作業課題
#1 以下のレビュー抜粋のうち、「犯人目線の描写もグロさがリアリティ感ある!」で始まり「SNSを用いた現代的な手法で追いつめるというストーリー自体は面白い。」に至るまでの部分を、一字一句違えずに書き出してください。
#2 以下の一覧から、「Where should I click to: Open the Render」を含む行に始まり「Action: (828, 195)」を含む行に至るまでを、両端の行も含めてそのまま出力してください。それ以外の行は含めないでください。

抜粋テキスト
....

櫛木理宇さんは、続けざまに読むのはちと苦しいですが、これからも読んでいきたい作家さんです
Posted by ブクログ
櫛木理宇さん、やっぱり最高!!
ストーリー展開もいいし、引退した刑事と孫のデジタル世代、雑誌記者、テレビ、SNSとエンタメ要素もたっぷり。連続ドラマ化したら良いのに(^^)
犯人目線の描写もグロさがリアリティ感ある!
マジ、ロリコンとか最低だし
幼児にこんな卑劣なこと出来るなんて、、悪魔の所業としかいいようがない!!
Posted by ブクログ
世間を震撼させた過去の凶悪な30年前の幼女誘拐殺人事件について疑問を持った元刑事が、孫とその友人の手を借りながら
SNSを用いた現代的な手法で追いつめるというストーリー自体は面白い。
また、犯人の征服欲を敢えて、刺激してする。怒らせる、挑発する。気取ってスカしているが、お前はちっぽけだ、弱い者いじめしか出来ない負け犬だと散々煽る手法も斬新。

....

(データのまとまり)

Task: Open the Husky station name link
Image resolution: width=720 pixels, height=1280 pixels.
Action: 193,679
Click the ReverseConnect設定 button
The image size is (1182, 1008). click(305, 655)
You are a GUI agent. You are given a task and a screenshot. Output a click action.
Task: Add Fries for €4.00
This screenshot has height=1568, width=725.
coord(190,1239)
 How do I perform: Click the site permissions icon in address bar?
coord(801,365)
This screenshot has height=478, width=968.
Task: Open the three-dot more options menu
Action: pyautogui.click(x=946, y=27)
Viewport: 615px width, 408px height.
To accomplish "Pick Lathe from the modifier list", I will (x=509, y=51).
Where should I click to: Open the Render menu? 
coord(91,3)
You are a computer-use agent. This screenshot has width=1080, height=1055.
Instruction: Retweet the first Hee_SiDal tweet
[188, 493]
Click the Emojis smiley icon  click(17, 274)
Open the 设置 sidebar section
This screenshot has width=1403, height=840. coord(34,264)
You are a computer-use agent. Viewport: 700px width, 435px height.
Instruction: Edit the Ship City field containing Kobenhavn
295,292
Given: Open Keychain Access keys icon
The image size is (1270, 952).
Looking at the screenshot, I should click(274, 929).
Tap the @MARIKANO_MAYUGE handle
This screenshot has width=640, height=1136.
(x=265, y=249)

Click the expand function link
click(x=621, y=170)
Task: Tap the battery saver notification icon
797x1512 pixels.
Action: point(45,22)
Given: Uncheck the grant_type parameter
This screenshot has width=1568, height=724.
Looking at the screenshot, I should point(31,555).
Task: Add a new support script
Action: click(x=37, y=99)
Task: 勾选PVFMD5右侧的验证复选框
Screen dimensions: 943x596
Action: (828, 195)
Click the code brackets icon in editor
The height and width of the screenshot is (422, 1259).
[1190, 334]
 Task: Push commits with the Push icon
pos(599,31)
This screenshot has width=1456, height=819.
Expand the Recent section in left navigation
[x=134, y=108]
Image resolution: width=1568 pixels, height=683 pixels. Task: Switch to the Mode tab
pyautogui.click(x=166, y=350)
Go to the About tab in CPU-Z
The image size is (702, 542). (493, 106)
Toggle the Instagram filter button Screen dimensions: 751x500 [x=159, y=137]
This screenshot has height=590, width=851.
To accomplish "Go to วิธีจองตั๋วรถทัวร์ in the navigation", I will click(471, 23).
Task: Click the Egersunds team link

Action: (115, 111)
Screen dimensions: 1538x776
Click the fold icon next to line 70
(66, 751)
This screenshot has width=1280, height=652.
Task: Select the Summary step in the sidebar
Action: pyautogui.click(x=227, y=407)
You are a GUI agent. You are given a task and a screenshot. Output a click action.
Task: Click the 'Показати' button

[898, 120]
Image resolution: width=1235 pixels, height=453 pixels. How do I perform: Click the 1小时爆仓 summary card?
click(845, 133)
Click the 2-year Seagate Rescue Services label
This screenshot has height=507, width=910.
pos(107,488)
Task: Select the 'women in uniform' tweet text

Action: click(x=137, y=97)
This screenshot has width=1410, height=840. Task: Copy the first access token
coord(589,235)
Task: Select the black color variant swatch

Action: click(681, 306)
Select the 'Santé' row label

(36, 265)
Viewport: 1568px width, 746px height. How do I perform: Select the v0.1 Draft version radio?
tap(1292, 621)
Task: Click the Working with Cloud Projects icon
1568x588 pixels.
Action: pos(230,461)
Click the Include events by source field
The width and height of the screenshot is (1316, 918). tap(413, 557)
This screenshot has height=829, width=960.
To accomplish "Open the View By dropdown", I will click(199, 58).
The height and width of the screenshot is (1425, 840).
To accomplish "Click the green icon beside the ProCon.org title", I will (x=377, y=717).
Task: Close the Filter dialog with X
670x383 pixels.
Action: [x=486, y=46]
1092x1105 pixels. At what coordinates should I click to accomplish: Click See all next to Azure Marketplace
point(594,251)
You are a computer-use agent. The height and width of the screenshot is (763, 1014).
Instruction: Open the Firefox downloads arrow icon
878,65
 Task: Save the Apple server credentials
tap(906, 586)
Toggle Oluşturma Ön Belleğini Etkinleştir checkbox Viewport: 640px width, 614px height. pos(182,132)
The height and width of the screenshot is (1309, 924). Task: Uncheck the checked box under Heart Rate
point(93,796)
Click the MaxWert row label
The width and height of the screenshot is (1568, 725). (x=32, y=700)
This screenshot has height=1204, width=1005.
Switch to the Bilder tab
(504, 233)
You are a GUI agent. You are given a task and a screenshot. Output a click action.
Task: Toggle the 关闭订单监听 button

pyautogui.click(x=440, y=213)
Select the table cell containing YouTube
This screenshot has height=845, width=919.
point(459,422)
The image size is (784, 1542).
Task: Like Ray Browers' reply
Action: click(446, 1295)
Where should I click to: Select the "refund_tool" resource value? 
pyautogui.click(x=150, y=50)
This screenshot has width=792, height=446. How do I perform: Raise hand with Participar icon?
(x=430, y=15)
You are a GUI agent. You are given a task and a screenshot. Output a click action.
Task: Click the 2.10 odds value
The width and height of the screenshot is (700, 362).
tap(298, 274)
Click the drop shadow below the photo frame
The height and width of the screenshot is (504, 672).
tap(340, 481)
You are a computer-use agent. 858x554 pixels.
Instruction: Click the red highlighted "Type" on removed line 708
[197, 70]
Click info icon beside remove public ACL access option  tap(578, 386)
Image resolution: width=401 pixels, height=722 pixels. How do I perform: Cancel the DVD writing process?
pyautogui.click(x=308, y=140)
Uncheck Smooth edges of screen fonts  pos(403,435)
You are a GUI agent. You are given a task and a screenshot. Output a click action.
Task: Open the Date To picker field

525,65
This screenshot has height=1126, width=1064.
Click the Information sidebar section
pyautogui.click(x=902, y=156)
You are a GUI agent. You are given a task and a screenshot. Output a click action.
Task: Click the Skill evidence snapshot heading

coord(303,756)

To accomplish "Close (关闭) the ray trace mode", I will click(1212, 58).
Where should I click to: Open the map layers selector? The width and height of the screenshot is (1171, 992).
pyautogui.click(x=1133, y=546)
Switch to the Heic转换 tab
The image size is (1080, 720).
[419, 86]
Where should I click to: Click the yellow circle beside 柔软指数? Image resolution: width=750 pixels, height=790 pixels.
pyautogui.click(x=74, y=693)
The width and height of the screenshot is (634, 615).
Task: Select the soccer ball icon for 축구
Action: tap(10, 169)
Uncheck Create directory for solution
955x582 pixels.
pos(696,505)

....

課題の解答
#1
犯人目線の描写もグロさがリアリティ感ある!
マジ、ロリコンとか最低だし
幼児にこんな卑劣なこと出来るなんて、、悪魔の所業としかいいようがない!!
Posted by ブクログ
世間を震撼させた過去の凶悪な30年前の幼女誘拐殺人事件について疑問を持った元刑事が、孫とその友人の手を借りながら
SNSを用いた現代的な手法で追いつめるというストーリー自体は面白い。

#2
Where should I click to: Open the Render menu? 
coord(91,3)
You are a computer-use agent. This screenshot has width=1080, height=1055.
Instruction: Retweet the first Hee_SiDal tweet
[188, 493]
Click the Emojis smiley icon  click(17, 274)
Open the 设置 sidebar section
This screenshot has width=1403, height=840. coord(34,264)
You are a computer-use agent. Viewport: 700px width, 435px height.
Instruction: Edit the Ship City field containing Kobenhavn
295,292
Given: Open Keychain Access keys icon
The image size is (1270, 952).
Looking at the screenshot, I should click(274, 929).
Tap the @MARIKANO_MAYUGE handle
This screenshot has width=640, height=1136.
(x=265, y=249)

Click the expand function link
click(x=621, y=170)
Task: Tap the battery saver notification icon
797x1512 pixels.
Action: point(45,22)
Given: Uncheck the grant_type parameter
This screenshot has width=1568, height=724.
Looking at the screenshot, I should point(31,555).
Task: Add a new support script
Action: click(x=37, y=99)
Task: 勾选PVFMD5右侧的验证复选框
Screen dimensions: 943x596
Action: (828, 195)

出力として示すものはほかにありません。